Я послала в академию некоторые свои работы, и меня приняли в качестве иностранной вольнослушательницы. Это означало, что я могу посещать занятия, но избавлена от зачетов и экзаменов. Сказать, что мама не пришла от такой затеи в восторг, было бы существенным преуменьшением. Она сильно огорчилась.
— Ты уедешь на целый год? А как же я?
После папиной смерти она привыкла во всем полагаться на меня, да и вообще никогда не была общительной и уверенной в себе. Ее жизнь многие годы состояла из забот о муже и дочерях, посещения церкви да участия в алтарной гильдии, члены которой поддерживали в порядке церковную утварь.
— Тетя Гортензия составит тебе компанию. А миссис Бредли проследит, чтобы в доме было чисто и красиво.
— Но это же так безответственно, — возразила мама. — Зачем, скажи пожалуйста, тебе понадобилось снова учиться рисованию? В школе вроде бы считают, что для преподавания твоих навыков вполне достаточно!
— Мамочка, но это же такой отличный шанс! Ты должна за меня порадоваться.
— Порадоваться? — В ее голосе появились интонации, которые обычно предшествовали истерике. — Тому, что ты целый год будешь одна среди иностранцев? Ты — без всякого опыта, без знания мира! Как ты справишься? Ты же всегда жила дома, под моим крылышком.
Это было не совсем справедливо, потому что наши роли давно переменились, и теперь она жила у меня под крылышком.
— Я справлюсь.
— А что будет, если Гитлер решит объявить войну? Весь мир и так в хаосе, — сказала мама. — А этот Муссолини почти ничем не лучше Гитлера. Разве он уже не вторгся в Абиссинию?
— Мамочка, Абиссиния далеко, в Африке. Это колония. Он просто колонизировал ее, Британия и Франция веками занимались тем же самым. А если начнется война, я, конечно, вернусь домой, — объяснила я.
Тогда мама прижалась ко мне.
— Ты — все, что у меня есть, деточка, — проговорила она. — Я не вынесу, если с тобой что-нибудь случится.
Удивительно, но тетя Гортензия приняла мою сторону.
— Ее сестру, Винни, ты отпустила аж в Индию, — сказала она. — Уж конечно, девочка заслуживает право пожить собственной жизнью. Она же заботилась о тебе все эти годы!
И мама, пусть и с неохотой, была вынуждена согласиться. Я упаковала свой скудный гардероб и, терзаемая непонятным чувством вины, отправилась на вокзал.
И вот я здесь. Я приехала вчера и остановилась в маленькой гостинице у вокзала — конечно, это временно, и мне еще предстоит найти себе постоянную берлогу. Обстановка у меня в номере почти такая же спартанская, как была в монастыре, где мы жили в прошлом году. Тут совсем не так чистенько и постоянно пахнет дымом и потом, а еще ужасно шумно: рядом главная магистраль от вокзала к собору Святого Марка. Не слишком вдохновляющее начало! Погода жаркая и душная. Всю прошлую ночь я пролежала на кровати, но так и не смогла толком уснуть. А едва решилась приоткрыть ставни, чтобы впустить хоть немного воздуха, как была немедленно атакована комарами.
Утром меня с первым лучом солнца разбудила оглушительная какофония церковных колоколов, вопреки моему желанию напоминая, что сегодня воскресенье.
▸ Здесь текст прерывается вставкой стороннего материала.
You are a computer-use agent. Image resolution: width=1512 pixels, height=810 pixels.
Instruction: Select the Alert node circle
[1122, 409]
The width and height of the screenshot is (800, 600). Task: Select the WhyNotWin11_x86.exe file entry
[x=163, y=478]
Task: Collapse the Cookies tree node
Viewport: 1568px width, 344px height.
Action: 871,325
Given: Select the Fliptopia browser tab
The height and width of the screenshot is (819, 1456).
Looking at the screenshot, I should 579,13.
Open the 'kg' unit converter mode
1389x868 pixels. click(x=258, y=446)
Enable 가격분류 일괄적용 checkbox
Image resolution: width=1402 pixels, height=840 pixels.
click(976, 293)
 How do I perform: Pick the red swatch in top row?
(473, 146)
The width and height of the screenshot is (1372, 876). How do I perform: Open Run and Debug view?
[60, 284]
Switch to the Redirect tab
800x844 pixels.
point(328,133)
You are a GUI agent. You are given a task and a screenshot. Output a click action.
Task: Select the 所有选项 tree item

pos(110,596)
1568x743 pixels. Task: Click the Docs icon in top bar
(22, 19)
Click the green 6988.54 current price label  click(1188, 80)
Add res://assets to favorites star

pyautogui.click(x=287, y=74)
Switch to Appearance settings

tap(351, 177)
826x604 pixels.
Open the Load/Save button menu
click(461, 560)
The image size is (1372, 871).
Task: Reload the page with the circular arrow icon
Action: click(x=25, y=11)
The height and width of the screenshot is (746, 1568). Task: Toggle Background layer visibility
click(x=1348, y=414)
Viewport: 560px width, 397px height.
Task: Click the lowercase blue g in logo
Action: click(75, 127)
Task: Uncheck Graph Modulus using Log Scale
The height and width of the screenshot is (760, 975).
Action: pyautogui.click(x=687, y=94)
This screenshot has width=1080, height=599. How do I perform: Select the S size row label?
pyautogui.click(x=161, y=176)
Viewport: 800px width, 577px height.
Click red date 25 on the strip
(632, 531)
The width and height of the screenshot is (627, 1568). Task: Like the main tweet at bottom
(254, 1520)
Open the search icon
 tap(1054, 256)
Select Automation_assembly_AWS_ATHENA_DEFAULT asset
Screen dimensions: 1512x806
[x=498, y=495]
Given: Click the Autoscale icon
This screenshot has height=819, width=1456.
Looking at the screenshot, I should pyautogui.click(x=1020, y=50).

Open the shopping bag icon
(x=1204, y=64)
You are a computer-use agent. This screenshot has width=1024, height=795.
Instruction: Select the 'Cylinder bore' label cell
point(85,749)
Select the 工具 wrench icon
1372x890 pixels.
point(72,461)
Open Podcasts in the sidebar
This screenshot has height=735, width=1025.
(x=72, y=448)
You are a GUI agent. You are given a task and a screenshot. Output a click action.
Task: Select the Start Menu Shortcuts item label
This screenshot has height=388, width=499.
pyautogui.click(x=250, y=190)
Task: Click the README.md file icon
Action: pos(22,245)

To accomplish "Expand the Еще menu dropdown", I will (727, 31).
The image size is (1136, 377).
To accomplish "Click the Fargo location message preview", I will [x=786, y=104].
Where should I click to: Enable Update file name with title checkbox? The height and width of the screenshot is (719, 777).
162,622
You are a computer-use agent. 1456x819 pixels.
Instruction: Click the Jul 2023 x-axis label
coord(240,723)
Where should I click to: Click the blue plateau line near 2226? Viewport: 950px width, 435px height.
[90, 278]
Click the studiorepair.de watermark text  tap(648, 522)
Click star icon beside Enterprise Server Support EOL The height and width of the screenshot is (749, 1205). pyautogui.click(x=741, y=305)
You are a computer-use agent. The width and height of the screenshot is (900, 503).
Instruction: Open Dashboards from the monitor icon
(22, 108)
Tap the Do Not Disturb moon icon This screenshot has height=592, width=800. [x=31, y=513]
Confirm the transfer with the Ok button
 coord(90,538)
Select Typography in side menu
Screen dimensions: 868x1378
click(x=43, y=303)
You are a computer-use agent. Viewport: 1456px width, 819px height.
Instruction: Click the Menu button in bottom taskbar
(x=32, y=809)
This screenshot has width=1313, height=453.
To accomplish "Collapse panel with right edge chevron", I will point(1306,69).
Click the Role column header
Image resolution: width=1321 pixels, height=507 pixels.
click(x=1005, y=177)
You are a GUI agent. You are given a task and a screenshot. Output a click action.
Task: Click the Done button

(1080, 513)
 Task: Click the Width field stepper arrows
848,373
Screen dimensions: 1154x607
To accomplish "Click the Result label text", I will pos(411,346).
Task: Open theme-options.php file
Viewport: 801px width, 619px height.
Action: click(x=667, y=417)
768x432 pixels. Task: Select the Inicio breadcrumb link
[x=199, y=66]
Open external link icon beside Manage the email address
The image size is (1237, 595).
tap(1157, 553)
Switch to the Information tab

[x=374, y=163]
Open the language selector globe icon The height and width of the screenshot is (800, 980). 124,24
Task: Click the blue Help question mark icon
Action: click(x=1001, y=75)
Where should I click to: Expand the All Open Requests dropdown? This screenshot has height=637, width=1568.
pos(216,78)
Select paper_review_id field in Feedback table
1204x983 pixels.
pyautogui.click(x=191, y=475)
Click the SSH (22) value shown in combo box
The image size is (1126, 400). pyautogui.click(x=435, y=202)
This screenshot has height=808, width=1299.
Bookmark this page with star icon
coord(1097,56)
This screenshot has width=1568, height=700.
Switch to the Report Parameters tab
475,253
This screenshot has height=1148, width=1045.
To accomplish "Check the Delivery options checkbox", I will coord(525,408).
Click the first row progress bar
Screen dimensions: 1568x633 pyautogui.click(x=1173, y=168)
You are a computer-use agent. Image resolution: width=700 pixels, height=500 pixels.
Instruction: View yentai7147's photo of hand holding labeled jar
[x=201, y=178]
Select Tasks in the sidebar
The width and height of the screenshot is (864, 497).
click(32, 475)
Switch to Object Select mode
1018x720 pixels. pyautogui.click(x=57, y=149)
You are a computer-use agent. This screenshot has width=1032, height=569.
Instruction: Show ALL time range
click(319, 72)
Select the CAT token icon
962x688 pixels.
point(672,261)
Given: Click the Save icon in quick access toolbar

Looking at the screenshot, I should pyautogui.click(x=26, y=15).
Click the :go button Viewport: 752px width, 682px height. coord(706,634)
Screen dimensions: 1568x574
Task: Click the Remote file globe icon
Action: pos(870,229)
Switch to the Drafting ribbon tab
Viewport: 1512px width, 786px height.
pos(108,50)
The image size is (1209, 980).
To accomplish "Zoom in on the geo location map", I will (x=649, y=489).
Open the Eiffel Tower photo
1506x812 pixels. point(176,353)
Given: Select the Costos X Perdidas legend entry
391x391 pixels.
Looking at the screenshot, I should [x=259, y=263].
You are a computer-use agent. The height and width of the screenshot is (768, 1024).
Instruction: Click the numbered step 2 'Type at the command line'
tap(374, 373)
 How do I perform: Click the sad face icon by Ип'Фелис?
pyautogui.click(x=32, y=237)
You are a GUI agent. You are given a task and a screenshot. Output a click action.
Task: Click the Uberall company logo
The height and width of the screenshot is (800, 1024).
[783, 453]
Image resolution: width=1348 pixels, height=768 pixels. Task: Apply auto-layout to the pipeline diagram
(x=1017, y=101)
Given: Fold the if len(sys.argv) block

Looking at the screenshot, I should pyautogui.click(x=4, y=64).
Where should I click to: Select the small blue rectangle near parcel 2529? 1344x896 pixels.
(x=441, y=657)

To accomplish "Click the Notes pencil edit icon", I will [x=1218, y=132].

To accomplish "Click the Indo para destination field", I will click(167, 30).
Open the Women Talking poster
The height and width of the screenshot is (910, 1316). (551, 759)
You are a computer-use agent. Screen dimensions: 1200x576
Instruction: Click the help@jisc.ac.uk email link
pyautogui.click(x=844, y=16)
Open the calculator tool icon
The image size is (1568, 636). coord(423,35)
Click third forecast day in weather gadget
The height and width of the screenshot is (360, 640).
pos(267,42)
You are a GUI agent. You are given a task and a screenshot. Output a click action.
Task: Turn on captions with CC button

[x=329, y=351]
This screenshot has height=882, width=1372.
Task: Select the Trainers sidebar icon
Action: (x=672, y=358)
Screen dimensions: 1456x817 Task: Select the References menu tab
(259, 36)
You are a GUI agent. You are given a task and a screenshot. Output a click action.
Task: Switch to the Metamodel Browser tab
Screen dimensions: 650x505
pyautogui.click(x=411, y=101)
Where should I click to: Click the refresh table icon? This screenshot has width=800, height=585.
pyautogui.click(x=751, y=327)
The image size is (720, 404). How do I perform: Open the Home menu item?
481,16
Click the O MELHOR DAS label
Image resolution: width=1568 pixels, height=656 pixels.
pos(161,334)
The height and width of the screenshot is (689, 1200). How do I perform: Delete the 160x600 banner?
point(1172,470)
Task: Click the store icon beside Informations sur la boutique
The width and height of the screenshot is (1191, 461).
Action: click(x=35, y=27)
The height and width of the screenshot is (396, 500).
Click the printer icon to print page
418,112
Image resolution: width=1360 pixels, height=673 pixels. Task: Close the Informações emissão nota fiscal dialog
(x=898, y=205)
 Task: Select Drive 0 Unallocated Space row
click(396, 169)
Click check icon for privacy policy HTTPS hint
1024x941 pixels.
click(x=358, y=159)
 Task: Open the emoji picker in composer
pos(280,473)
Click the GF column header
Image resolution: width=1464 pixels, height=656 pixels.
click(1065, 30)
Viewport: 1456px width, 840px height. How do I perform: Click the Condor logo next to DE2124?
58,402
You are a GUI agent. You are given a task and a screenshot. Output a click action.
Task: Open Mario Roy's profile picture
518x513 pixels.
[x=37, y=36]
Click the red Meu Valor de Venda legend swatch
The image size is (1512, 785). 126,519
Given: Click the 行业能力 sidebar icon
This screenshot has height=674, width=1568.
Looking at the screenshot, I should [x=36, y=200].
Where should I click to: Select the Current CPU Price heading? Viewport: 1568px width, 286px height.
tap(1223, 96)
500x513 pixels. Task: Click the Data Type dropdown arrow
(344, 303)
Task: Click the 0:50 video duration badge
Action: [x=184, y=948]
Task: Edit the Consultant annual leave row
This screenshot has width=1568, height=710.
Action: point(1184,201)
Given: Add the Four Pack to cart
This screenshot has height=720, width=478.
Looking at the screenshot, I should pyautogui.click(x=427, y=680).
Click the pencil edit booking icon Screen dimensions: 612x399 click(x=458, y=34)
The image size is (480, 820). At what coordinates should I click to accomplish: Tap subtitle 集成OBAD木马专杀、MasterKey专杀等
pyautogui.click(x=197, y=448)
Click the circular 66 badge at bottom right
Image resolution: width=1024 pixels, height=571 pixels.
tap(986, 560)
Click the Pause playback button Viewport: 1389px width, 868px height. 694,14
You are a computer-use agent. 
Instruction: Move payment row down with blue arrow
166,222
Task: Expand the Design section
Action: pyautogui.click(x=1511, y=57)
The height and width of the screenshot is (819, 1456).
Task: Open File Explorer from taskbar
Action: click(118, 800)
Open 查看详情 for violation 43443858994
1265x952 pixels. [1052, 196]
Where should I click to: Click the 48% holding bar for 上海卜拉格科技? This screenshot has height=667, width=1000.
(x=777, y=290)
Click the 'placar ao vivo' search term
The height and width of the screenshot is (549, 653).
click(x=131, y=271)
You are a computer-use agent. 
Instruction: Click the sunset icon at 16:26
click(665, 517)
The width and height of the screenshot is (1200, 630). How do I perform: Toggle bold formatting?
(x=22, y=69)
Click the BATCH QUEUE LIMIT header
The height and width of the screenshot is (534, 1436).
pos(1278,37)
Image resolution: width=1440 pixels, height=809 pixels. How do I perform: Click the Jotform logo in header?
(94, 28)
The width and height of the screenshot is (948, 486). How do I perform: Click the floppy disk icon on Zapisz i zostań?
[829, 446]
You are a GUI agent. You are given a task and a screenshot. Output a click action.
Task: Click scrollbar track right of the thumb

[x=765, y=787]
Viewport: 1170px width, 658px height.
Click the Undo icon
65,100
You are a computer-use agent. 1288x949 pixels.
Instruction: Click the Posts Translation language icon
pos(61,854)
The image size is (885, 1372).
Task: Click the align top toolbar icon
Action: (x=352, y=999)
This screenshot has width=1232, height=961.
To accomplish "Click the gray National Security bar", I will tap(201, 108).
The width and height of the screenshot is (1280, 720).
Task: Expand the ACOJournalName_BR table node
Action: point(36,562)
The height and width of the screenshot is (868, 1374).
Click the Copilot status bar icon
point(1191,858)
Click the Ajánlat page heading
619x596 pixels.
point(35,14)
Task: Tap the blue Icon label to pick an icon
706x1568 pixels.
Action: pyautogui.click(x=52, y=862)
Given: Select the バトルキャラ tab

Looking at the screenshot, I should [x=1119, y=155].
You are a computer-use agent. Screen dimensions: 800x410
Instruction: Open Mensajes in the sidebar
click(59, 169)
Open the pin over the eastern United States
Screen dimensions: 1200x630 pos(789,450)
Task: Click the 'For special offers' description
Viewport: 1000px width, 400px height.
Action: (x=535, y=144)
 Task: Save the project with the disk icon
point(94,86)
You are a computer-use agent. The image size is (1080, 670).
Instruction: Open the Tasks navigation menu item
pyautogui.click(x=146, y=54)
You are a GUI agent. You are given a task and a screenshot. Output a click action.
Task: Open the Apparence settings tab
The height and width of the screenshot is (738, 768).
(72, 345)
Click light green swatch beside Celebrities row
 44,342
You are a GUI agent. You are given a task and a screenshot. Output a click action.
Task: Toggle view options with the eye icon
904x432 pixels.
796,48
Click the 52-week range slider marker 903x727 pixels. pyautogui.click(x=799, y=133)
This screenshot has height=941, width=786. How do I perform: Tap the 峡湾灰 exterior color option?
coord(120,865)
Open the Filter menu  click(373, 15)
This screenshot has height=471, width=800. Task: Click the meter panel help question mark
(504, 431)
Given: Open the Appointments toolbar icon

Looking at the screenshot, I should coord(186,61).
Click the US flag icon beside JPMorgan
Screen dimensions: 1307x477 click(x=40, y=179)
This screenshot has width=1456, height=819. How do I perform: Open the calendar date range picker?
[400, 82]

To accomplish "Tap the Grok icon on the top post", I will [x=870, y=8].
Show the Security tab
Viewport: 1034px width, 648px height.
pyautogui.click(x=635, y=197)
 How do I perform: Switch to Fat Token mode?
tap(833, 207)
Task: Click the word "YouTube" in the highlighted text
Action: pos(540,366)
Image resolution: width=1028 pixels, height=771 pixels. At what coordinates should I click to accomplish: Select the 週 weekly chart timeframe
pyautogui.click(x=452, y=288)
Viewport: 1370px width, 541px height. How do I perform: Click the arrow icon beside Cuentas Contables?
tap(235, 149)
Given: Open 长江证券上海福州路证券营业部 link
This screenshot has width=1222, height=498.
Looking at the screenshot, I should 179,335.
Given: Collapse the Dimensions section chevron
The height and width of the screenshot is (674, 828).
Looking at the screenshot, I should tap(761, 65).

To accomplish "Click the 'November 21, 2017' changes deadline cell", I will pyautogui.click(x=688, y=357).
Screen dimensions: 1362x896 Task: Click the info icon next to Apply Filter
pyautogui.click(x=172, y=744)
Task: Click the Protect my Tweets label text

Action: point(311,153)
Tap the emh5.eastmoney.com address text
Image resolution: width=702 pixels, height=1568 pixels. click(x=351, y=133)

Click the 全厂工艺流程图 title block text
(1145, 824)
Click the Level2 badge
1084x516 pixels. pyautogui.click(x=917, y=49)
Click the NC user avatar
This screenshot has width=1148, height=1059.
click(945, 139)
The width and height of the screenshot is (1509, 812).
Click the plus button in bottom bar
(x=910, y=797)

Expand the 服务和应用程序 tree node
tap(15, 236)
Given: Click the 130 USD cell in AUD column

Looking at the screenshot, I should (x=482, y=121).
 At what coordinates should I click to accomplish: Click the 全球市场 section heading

Так что делами мне не заняться даже при всем желании, и остается только освежить свои познания о городе. А завтра схожу в академию и разузнаю побольше, где мне жить и когда начнется учеба. Поскольку у меня статус вольнослушательницы, я не буду заниматься по академическому расписанию, а смогу посещать некоторые классы уже сейчас, и это замечательно. Я почти не привезла принадлежностей для рисования, потому что не сомневалась: каждый из профессоров обладает твердым мнением относительно единственно подходящих для работы кистей, красок, холстов. Помнится, мои педагоги в школе Слейда были очень придирчивы в этом отношении. Школа Слейда! Она была так давно, будто в другой жизни. Утром я смотрела на себя в рябое зеркало над расписным комодом. Неужели я когда-то была девчонкой, которая смотрела на мир полными надежд глазами и строила великие планы на прекрасное будущее? Теперь я глядела на свое отражение и видела наметившиеся на лбу морщинки. И Лео, помнится, заметил, что глаза у меня грустные.
Я отвернулась от зеркала. Лео. Я не должна о нем думать. Потом я сказала себе, что есть и другие симпатичные итальянцы, а Лео упоминал, что мужчины тут предпочитают не жениться до тридцати лет. Может быть, я кого-нибудь встречу. Какого-нибудь итальянского художника. Выйду замуж. И проживу всю оставшуюся жизнь в Венеции.
Значит, в моей душе все-таки сохранилась толика надежды и воображения!